I would like to use more complex conditionals than in the given example.

My main system's /etc/profile contains the following:

case $UID in
0)
  export PS1="\[\e[31m\][root@leonov]\[\e[0m\] "
  export PS2="\[\e[31m\][...........]\[\e[0m\] "
;;
1000)
  export PS1="\[\e[32m\][house@leonov]\[\e[0m\] "
  export PS2="\[\e[32m\][............]\[\e[0m\] "
;;
esac

Just to be clear, no, you can't put it in the variable itself.

you can try :b:

[[ "$(id -un)" == "root" ]] && export PS1='#' || export PS1='\$'

I am afraid that the answers given are not correct. There is a major difference between
conditional content in the prompt
and
conditional logic in the script that sets that prompt

The answer given by Corona688 seems to be the only one related.

Regards

As I understood it, Corona688 was only confirming what dr.house, and later ygemici had said, just more directly.

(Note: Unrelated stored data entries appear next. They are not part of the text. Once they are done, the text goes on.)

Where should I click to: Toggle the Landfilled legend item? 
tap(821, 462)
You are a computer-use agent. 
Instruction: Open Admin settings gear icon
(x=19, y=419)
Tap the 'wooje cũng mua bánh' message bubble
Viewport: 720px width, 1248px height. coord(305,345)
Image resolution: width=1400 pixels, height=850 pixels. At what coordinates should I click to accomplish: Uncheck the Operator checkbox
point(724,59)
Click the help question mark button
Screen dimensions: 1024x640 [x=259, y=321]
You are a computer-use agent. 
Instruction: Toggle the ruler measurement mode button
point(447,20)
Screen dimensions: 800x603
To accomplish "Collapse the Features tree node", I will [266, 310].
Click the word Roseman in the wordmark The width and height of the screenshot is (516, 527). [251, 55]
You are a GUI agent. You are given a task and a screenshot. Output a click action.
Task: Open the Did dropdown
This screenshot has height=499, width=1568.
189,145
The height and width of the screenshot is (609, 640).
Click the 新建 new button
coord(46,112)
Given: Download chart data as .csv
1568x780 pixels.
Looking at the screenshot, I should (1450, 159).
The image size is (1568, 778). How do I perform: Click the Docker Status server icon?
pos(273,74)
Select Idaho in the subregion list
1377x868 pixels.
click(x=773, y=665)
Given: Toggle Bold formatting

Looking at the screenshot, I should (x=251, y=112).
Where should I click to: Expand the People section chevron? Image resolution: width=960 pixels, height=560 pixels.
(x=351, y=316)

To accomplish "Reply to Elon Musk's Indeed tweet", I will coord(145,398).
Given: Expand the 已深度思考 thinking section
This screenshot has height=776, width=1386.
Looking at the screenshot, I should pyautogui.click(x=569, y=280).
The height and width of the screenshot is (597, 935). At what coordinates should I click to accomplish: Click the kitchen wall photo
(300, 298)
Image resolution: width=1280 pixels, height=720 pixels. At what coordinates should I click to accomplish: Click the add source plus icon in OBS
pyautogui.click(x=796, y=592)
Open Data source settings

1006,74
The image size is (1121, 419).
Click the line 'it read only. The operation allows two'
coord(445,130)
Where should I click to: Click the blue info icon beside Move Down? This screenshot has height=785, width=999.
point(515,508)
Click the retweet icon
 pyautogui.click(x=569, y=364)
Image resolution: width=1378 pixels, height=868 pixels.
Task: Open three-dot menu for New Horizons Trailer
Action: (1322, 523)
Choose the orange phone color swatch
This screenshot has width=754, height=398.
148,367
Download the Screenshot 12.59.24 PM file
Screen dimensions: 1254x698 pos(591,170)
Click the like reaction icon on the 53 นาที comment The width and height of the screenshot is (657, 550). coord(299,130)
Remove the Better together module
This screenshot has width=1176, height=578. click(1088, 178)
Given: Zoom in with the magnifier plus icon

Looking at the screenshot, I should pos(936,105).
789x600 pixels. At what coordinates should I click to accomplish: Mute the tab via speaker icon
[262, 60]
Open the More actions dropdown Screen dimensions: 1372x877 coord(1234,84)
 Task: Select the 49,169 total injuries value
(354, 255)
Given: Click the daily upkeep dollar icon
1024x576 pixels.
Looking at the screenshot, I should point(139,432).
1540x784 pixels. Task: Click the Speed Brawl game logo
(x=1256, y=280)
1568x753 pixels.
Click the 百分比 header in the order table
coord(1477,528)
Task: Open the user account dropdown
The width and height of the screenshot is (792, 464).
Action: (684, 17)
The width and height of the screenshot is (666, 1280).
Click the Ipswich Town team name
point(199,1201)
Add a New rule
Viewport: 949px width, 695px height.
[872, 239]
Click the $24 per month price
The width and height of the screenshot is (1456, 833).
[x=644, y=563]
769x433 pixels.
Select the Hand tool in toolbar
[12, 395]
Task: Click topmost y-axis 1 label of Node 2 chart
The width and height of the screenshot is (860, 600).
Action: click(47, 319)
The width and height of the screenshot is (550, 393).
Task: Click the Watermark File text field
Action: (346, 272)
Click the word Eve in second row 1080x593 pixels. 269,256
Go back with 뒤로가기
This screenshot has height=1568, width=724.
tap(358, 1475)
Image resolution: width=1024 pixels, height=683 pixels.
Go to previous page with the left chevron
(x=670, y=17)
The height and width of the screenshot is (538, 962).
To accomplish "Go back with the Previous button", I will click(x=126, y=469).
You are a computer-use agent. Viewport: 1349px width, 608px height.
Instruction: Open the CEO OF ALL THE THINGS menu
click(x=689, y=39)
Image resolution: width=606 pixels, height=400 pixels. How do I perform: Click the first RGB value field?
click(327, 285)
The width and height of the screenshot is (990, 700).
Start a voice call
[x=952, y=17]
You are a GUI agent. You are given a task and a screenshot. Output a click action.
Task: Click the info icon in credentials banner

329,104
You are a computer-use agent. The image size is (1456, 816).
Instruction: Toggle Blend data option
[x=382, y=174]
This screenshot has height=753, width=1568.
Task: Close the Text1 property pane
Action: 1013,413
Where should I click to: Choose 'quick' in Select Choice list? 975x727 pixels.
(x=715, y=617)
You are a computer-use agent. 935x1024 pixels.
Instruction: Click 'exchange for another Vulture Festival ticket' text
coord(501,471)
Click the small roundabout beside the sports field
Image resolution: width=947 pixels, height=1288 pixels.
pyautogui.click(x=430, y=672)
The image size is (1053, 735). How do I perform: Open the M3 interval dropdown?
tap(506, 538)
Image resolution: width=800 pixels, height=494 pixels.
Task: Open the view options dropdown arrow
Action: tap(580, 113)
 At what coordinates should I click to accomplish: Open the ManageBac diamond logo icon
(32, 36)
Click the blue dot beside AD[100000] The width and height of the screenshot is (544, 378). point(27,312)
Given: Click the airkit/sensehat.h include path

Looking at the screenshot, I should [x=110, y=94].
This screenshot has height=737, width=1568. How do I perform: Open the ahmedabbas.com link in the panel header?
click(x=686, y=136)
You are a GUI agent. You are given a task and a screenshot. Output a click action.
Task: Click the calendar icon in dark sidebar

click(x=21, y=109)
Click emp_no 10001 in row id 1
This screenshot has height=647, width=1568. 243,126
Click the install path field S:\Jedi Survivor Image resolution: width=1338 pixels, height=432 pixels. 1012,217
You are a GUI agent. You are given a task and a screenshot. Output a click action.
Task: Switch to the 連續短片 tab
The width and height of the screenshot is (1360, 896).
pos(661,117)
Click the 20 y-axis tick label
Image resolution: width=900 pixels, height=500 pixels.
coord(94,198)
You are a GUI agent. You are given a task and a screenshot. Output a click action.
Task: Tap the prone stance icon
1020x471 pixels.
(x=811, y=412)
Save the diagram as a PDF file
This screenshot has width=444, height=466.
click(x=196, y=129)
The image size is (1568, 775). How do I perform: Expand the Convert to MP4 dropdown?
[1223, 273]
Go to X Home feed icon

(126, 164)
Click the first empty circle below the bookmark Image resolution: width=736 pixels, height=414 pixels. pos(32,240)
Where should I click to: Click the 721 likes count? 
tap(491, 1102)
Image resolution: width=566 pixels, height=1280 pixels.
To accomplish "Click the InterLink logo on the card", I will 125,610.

Given that, presenting alternatives was perfectly correct.

Both Kshell and bash expand variables at the time PS1 is written to the tty, and thus using $() the shell can be coaxed into doing what you want:

PS1='$(if [[ $USER == root ]]; then  echo "$PWD#"; else echo "$PWD%"; fi)'

I agree with earlier posts that suggest setting the prompt either in your profile, or the system profile, as being the smart way of doing it, but wanted to point out that it can be done this way.

3 Likes

Well that's certainly interesting. I didn't know any substitution whatsoever happened in single quotes...

[edit] This is special substitution that only works for the prompt variables, not in general.

Thanks,
That is what I was looking for!

Like I wrote:

FYI:
I wanted to get this:

PS4="\\c\\r\
${foregroundYellow}\
\$([[ \"\${0}\" != 'bash' ]] && echo \"\${0}\")\
:\
\${LINENO}\
${defaultColors}\
 + "
PS1="${PS1} ^[]0;\${IGotSomethingHere} \$(x=\$?;[[ \"\$x\" != '0' ]] && echo \"ERROR \$x\")^G"

What results in printing line like:
script.sh:123 + command_executed
And modified terminal window every time an error is thrown. Before I achieved similar result with trap on ERR.